TASK GOAL: Your answer is the lines below, exactly, from the one that contains "Click Reset to" through the one that contains "Image resolution: width=1568", both included.

Source records:
------------------------------------------------------------------------

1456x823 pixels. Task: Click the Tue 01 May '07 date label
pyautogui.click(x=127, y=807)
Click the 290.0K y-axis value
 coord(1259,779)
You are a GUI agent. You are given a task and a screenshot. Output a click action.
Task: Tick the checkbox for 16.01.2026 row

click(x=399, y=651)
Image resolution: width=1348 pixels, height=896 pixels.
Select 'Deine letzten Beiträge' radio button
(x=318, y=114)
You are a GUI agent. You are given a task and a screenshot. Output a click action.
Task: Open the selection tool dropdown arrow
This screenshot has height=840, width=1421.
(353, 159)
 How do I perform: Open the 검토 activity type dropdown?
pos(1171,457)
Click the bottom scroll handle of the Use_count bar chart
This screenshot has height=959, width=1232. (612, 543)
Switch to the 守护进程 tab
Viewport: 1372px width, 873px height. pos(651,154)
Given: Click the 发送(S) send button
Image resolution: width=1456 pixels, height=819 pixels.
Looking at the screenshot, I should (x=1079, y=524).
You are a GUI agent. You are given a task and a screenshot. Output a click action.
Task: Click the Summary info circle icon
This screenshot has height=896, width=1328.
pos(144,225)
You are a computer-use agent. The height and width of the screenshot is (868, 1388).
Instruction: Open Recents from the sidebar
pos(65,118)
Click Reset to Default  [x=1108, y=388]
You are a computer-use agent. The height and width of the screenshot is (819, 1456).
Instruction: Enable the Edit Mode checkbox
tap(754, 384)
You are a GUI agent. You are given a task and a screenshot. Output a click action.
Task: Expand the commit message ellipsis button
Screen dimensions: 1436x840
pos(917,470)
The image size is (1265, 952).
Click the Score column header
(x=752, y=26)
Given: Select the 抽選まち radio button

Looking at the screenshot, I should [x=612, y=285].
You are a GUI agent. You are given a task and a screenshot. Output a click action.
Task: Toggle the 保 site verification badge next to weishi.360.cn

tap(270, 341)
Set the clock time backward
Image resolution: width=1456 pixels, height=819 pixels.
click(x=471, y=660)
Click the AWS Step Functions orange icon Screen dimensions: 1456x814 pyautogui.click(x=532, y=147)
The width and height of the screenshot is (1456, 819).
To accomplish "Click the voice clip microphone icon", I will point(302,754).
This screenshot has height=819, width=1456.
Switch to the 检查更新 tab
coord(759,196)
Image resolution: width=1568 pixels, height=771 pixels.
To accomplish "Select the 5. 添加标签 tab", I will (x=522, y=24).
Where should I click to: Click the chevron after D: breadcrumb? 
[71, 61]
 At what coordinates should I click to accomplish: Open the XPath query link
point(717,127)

------------------------------------------------------------------------

OUTPUT BELOW:
Click Reset to Default  [x=1108, y=388]
You are a computer-use agent. The height and width of the screenshot is (819, 1456).
Instruction: Enable the Edit Mode checkbox
tap(754, 384)
You are a GUI agent. You are given a task and a screenshot. Output a click action.
Task: Expand the commit message ellipsis button
Screen dimensions: 1436x840
pos(917,470)
The image size is (1265, 952).
Click the Score column header
(x=752, y=26)
Given: Select the 抽選まち radio button

Looking at the screenshot, I should [x=612, y=285].
You are a GUI agent. You are given a task and a screenshot. Output a click action.
Task: Toggle the 保 site verification badge next to weishi.360.cn

tap(270, 341)
Set the clock time backward
Image resolution: width=1456 pixels, height=819 pixels.
click(x=471, y=660)
Click the AWS Step Functions orange icon Screen dimensions: 1456x814 pyautogui.click(x=532, y=147)
The width and height of the screenshot is (1456, 819).
To accomplish "Click the voice clip microphone icon", I will point(302,754).
This screenshot has height=819, width=1456.
Switch to the 检查更新 tab
coord(759,196)
Image resolution: width=1568 pixels, height=771 pixels.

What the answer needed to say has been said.